Many of those who defined Finnishness and the Finnish national identity had Swedish as their mother tongue. None of this made them any less proud to be Finnish - the same can be said of the current Swedish-speaking Finns, whether they ply their trade from a fishing boat in the Gulf of Bothnia, or in the boardrooms of Helsinki.

Some notable Swedish-speaking Finns

Karl Gustaf Mannerheim, (1867-1951). Military commander and reluctant politician, who led the Finnish defence against Soviet invasion in 1939, bringing the offensive to an unlikely halt and giving Finland room for negotiation. Voted The Greatest Finn of All Time in 2004.

Kaj Franck, (1911-1989). One of the leading figures of Finnish design - his works are seen in many Finnish homes. The Design Forum Finland awards the yearly Kaj Franck Design Prize to a designer or team of designers working in the spirit of the late Kaj Franck.

Marcus Grönholm, (born 1968). Finnish former rally driver. Driving for Peugeot, he won the World Rally Championship in 2000 and 2002. Grönholm also won the 2002 Race of Champions, taking home the Henri Toivonen Memorial Trophy and earning the title Champion of Champions.

Tove Jansson, (1914-2001). Finnish novelist, painter, illustrator and comic-strip author. She is best known as the author of the Moomin books. In 1966 Jansson won the Hans Christian Andersen Award for her contributions to children's literature.
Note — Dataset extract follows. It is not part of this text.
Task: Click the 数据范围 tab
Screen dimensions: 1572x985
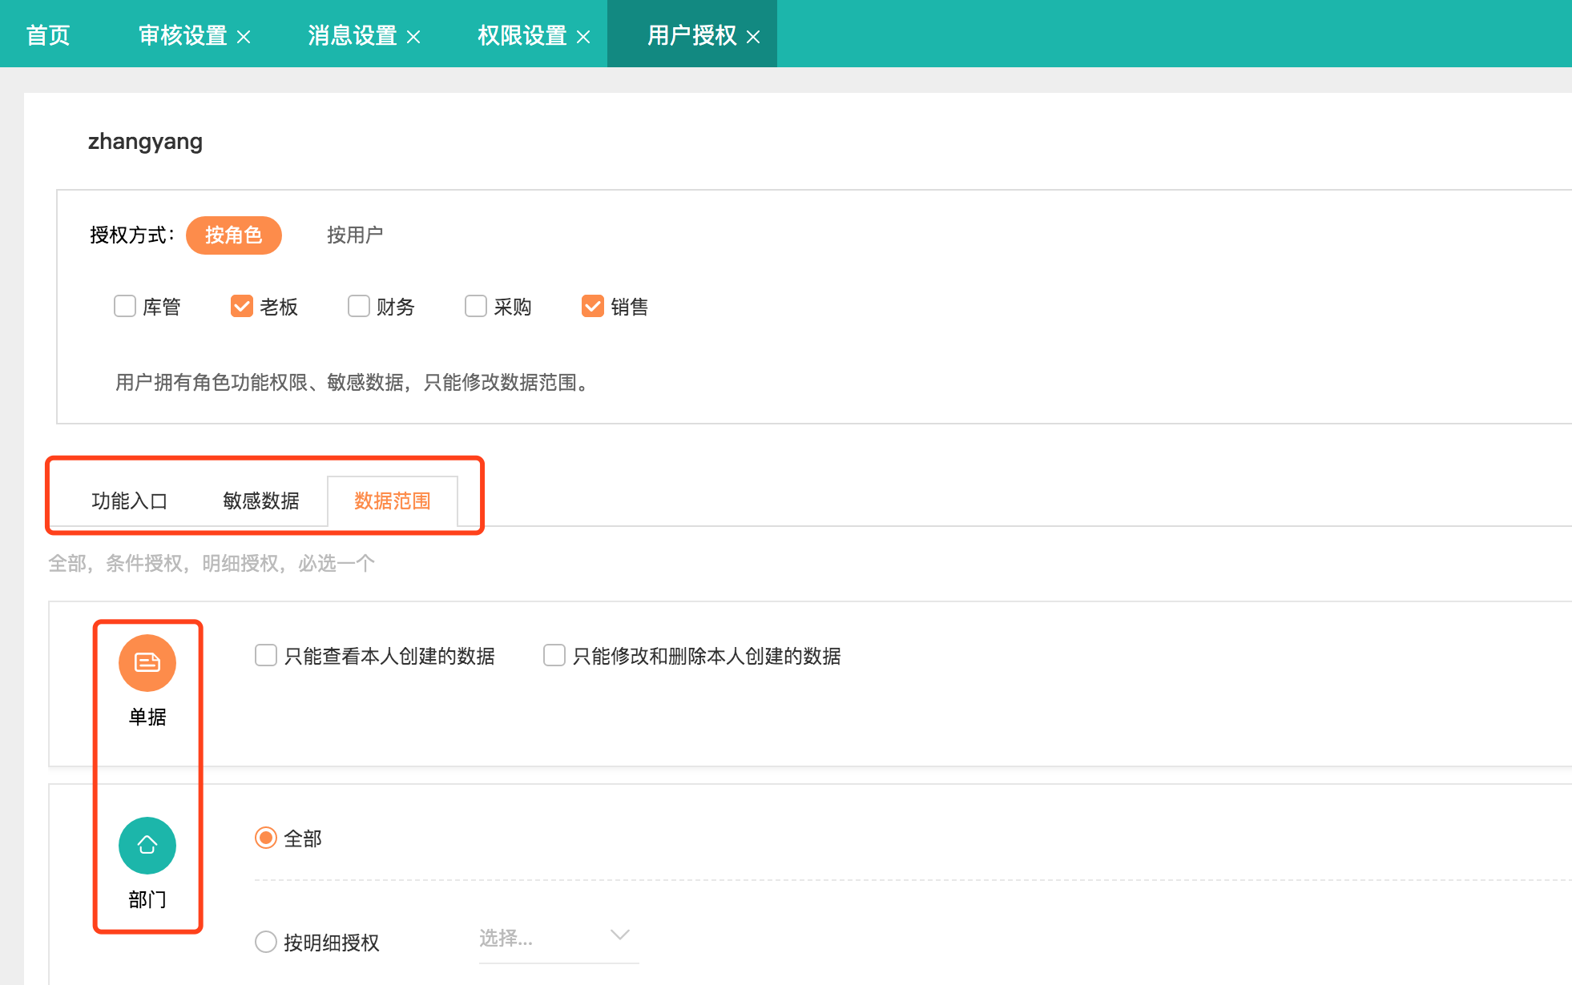Action: (393, 500)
Linus Torvalds, (born 1969). Software engineer and hacker, best known for having initiated the development of the open source Linux kernel. In 2000, Helsinki-born Torvalds , was listed 17th in Time Magazine's Time 100: The Most Important People of the Century poll.

Niklas Bäckström, (born 1978). Finnish professional ice hockey goaltender currently playing for the Minnesota Wild in the NHL. Has amassed nearly 20 awards in a 16-year playing career, including an Olympic Silver Medal as a member of Team Finland.